In 1969, the Provisional IRA was formed, Garland said. The Provisionals were “militant Nationalists,” according to Garland, who noted that at that same period, he was part of a “paramilitary group” that was preparing for “doomsday.” Though he himself has never owned a gun, he said that the group he was affiliated with was about to begin training Unionists in the use of weapons. He was second-in-charge of that group at the time of his resignation.

In 1970, when Garland attended the Ulster Unionist Conference, he was on the verge of major changes in his approach to Northern Ireland issues. In the middle of 1971, Garland, fueled with doubts about his prior commitments, resigned Unionist groups including the Orange Order. “I became committed to peace-buildng from 1971,” he said.

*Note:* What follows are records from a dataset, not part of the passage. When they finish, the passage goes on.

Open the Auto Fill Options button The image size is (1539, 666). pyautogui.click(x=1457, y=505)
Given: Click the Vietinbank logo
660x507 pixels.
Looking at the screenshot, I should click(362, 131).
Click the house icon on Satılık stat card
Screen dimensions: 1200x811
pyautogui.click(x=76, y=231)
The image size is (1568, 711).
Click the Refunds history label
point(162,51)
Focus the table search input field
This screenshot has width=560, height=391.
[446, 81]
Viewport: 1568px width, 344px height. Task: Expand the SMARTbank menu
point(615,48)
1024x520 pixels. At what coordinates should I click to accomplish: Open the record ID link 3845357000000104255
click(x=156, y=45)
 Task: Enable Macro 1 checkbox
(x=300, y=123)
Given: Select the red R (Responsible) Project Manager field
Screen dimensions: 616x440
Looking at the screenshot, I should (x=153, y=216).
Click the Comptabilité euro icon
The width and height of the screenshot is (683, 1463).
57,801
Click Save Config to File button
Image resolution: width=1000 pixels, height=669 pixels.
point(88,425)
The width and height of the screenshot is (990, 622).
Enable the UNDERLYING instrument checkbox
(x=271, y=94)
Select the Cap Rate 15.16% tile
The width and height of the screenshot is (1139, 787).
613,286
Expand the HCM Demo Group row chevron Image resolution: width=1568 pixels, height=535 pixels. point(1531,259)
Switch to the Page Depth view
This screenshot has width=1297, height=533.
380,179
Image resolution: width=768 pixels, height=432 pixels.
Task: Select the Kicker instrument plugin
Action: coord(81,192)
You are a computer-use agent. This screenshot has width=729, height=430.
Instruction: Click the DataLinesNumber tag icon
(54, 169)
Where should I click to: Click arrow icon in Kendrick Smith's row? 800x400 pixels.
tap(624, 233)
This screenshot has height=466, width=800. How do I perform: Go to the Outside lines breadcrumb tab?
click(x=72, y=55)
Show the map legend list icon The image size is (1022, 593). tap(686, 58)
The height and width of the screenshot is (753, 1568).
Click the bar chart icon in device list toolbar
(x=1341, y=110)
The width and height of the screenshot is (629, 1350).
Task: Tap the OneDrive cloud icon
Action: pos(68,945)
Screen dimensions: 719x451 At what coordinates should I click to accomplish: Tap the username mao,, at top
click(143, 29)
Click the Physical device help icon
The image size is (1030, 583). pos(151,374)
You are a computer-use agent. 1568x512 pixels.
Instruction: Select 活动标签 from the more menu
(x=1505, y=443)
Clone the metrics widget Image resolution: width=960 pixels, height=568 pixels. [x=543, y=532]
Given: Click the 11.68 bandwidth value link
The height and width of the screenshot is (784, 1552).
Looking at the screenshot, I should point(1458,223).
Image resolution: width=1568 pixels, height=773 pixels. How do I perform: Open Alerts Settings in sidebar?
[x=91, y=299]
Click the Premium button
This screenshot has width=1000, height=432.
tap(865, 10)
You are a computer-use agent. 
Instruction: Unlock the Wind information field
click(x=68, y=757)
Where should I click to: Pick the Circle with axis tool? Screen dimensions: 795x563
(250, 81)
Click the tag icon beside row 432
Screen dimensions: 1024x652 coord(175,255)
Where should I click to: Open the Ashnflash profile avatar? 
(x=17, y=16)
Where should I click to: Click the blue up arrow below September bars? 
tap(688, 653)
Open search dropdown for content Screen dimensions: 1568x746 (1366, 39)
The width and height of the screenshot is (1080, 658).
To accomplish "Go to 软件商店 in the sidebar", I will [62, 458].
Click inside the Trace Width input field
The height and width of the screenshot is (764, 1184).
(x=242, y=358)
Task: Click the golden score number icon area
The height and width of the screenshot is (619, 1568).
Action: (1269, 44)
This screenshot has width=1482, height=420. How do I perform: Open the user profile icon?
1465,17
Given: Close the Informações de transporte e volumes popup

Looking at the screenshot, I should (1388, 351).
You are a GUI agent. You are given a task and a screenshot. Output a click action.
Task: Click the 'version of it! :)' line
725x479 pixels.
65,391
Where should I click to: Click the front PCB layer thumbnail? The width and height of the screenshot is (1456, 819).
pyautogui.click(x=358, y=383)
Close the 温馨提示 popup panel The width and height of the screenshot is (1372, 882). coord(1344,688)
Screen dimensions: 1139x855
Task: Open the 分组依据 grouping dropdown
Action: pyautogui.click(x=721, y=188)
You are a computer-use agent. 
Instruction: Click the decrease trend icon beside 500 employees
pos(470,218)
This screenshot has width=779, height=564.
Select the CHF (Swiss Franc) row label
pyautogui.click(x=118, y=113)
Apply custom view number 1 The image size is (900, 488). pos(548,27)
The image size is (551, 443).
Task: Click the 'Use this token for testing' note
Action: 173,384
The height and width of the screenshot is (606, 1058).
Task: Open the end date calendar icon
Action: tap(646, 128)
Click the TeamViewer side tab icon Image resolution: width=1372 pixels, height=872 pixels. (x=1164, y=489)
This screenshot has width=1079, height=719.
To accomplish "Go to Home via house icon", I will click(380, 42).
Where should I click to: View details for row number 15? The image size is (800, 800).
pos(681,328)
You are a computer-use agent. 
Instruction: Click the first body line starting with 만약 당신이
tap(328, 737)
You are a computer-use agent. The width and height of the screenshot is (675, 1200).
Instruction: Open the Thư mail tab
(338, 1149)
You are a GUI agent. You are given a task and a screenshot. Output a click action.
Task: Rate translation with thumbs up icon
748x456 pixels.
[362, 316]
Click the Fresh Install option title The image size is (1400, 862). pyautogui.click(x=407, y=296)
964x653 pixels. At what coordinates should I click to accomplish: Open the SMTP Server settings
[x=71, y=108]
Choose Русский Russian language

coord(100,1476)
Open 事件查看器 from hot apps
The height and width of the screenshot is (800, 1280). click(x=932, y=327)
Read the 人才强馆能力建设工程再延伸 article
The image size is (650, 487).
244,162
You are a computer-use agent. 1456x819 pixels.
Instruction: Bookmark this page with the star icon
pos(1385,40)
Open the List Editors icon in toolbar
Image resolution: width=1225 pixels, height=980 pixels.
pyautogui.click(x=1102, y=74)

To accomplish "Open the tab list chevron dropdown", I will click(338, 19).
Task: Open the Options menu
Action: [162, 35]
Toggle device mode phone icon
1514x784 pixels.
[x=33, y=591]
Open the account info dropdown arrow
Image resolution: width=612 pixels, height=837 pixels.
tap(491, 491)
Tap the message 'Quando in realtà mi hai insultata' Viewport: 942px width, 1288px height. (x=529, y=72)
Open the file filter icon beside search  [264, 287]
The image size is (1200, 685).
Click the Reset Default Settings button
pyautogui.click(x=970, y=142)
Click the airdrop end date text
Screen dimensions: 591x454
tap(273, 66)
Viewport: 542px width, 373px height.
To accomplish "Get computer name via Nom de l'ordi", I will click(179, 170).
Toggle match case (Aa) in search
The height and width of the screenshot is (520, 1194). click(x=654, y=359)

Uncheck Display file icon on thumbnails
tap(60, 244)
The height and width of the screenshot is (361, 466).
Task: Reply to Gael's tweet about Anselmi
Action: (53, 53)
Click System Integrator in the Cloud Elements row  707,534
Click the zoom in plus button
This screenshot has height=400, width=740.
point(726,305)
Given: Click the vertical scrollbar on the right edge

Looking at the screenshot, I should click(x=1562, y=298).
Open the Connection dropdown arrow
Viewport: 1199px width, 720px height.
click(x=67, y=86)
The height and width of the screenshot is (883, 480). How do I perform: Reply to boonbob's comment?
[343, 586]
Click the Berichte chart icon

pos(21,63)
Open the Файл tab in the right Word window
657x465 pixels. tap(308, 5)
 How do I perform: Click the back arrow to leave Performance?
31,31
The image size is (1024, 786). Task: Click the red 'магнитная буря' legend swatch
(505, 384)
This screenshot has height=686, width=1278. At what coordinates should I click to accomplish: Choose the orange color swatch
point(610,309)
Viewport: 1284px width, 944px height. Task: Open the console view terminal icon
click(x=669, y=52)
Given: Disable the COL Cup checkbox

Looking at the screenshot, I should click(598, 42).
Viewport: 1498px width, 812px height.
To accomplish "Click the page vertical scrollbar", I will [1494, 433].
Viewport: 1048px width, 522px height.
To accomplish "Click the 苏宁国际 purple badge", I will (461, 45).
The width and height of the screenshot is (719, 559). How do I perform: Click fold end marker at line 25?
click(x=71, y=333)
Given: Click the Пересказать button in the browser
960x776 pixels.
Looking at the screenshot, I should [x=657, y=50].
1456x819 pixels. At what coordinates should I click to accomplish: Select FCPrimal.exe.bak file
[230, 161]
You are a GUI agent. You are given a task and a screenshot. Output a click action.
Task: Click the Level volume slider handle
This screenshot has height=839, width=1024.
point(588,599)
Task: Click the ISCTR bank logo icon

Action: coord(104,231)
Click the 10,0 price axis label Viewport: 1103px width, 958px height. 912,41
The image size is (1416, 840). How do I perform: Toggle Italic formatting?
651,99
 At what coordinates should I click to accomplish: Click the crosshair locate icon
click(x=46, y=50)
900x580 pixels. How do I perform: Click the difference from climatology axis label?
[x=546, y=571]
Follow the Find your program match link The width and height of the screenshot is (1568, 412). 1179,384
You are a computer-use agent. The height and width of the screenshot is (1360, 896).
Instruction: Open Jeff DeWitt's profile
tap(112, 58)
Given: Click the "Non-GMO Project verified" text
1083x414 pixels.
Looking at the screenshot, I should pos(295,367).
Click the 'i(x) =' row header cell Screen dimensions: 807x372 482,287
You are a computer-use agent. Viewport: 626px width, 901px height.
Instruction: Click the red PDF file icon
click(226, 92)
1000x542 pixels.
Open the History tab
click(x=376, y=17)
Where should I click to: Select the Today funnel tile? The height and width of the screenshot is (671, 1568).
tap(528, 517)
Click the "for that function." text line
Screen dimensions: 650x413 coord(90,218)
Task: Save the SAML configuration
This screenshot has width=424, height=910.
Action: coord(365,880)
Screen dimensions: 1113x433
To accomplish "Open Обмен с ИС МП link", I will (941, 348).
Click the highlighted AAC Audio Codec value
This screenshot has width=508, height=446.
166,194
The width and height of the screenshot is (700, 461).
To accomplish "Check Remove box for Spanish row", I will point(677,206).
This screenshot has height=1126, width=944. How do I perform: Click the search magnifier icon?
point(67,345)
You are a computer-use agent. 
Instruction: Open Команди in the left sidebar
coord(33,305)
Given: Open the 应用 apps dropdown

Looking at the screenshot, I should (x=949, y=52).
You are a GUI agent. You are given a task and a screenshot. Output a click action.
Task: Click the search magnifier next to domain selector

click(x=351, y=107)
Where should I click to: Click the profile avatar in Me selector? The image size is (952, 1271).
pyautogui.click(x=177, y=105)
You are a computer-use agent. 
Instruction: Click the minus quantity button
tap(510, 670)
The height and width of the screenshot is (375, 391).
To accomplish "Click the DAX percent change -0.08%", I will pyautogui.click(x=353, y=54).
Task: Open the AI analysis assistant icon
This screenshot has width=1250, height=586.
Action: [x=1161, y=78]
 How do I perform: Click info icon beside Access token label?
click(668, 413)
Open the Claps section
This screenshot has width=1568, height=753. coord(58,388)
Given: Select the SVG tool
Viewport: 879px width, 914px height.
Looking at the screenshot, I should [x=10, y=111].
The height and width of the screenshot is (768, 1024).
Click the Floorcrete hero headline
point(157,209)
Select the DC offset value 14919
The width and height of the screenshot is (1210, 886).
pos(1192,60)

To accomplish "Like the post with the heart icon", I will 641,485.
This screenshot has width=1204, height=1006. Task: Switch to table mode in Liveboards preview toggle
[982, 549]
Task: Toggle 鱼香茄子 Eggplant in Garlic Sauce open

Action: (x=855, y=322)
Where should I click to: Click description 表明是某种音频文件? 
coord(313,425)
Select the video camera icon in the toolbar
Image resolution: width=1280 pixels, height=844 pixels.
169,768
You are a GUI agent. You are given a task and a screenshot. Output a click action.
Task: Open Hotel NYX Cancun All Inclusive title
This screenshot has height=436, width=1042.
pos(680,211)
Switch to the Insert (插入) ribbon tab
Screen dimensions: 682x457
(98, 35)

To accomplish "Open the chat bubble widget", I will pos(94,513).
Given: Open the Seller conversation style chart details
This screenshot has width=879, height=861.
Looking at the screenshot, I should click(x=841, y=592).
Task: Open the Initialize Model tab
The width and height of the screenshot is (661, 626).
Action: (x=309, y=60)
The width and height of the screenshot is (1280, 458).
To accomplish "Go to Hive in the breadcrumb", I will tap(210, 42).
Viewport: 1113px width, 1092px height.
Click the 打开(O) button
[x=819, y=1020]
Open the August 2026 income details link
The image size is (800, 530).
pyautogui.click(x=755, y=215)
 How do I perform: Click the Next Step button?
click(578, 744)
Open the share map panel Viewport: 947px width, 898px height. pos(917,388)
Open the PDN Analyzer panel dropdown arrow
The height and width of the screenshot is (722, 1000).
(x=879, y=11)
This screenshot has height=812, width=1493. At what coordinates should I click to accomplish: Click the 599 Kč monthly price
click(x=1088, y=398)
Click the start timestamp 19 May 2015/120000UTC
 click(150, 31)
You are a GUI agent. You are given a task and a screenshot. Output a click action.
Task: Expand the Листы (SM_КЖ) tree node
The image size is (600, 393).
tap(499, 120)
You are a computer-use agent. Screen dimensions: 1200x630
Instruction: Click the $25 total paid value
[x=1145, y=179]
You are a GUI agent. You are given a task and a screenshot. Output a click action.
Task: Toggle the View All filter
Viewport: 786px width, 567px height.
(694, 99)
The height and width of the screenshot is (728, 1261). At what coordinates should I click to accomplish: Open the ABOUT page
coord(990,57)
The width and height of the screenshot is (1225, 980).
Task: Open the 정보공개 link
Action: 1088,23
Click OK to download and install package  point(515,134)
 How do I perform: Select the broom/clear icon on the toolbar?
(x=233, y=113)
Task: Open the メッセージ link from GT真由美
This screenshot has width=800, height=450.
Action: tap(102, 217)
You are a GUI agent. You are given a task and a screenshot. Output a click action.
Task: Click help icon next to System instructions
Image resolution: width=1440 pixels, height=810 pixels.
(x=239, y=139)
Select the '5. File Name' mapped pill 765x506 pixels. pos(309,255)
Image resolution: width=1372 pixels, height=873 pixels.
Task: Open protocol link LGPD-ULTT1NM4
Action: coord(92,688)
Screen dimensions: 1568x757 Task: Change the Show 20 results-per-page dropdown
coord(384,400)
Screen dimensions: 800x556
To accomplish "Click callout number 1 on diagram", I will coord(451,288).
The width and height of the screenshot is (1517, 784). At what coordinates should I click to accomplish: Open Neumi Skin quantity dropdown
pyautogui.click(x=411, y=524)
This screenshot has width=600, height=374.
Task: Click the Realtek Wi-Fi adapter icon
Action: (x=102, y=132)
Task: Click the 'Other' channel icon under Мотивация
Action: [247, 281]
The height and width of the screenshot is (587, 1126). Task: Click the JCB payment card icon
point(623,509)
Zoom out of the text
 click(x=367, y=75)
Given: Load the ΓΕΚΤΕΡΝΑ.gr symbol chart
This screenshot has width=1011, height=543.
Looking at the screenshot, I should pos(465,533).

Garland again became active in the Ulster Unionist Party in the early 1990s and “actively pursued peace and mutual understanding in many contexts,” he said. He became a founding member and joint chairman of the cross-border/cross-community Guild of Uriel, promoting dialogue, mutual understanding and accommodation on all sides, including with dissidents. The Guild is based mainly in County Louth in the Irish Republic.

In recent times he has addressed American degree students in Dublin in their Peace and Conflict Studies course tutored by Brendan O’Brien a noted broadcaster and writer. He was the first Ulster Unionist to address the Forum for Peace and Reconciliation in Dublin in 1995.

Garland is a founding member of the Union Group, a unionist organization promoting an inclusive agenda and seeking healing, reconciliation and growth within Northern Ireland and between North and South and between Ireland and Britain. He has engaged with people at all levels in Northern Ireland and in British and Irish society. He is also active in the Corrymeela Community, a group founded in 1965 to promote reconciliation and peace-building through the healing of social, religious and political divisions in Northern Ireland.

In 2001 Garland published a biography of former loyalist leader Gusty Spence, and has contributed articles to various publications and books. Garland is quoted on the Web site of the British Broadcasting Company as saying that, during the course of his life, he has “re-thought everything. I actually came back to the Unionist party with a different perspective on things, and I believe Unionism is possible without being sectarian.” In a touching visual demonstration of the possibilities of healing between radically divided groups and individuals, Garland showed a slide of a wallet hand-made by Lenny Murphy for presentation to Martin Meehan.

Murphy was a loyalist paramilitary figure from Belfast who was the leader of the so-called Shankill Butchers. Although never convicted of murder, Murphy is known to have killed numbers of people through his own actions, and to have ordered the deaths of more. Garland described him as a man who “killed and tortured Catholics.” Meehan was essentially Murphy’s opposite, a Sinn Féin politician and former volunteer in the radical Provisional IRA. He was the first person to be convicted of membership in the Provisional IRA, and spent 18 years in prison.

Garland is a founding member and joint chairman of the cross-border/cross-community Guild of Uriel, promoting dialogue, mutual understanding and accommodation on all sides, including with dissidents. The Guild is based mainly in County Louth in the Irish Republic.

The day after his Tusculum College appearance, Garland joined Garlands of East Tennessee and from across the country in a gathering of the Garland Family Research Association, a genealogical group promoting knowledge of the family history of the Garlands and sponsoring family gatherings. The group met in Townsend in the Smoky Mountains.

Garland was introduced at Tusculum College by Dr. Donal Sexton, who is retired from Tusculum’s history department.

Present to hear Garland were Thomas Garland of Greeneville and his brother Dan Garland of Johnson City, along with various other Garland relations.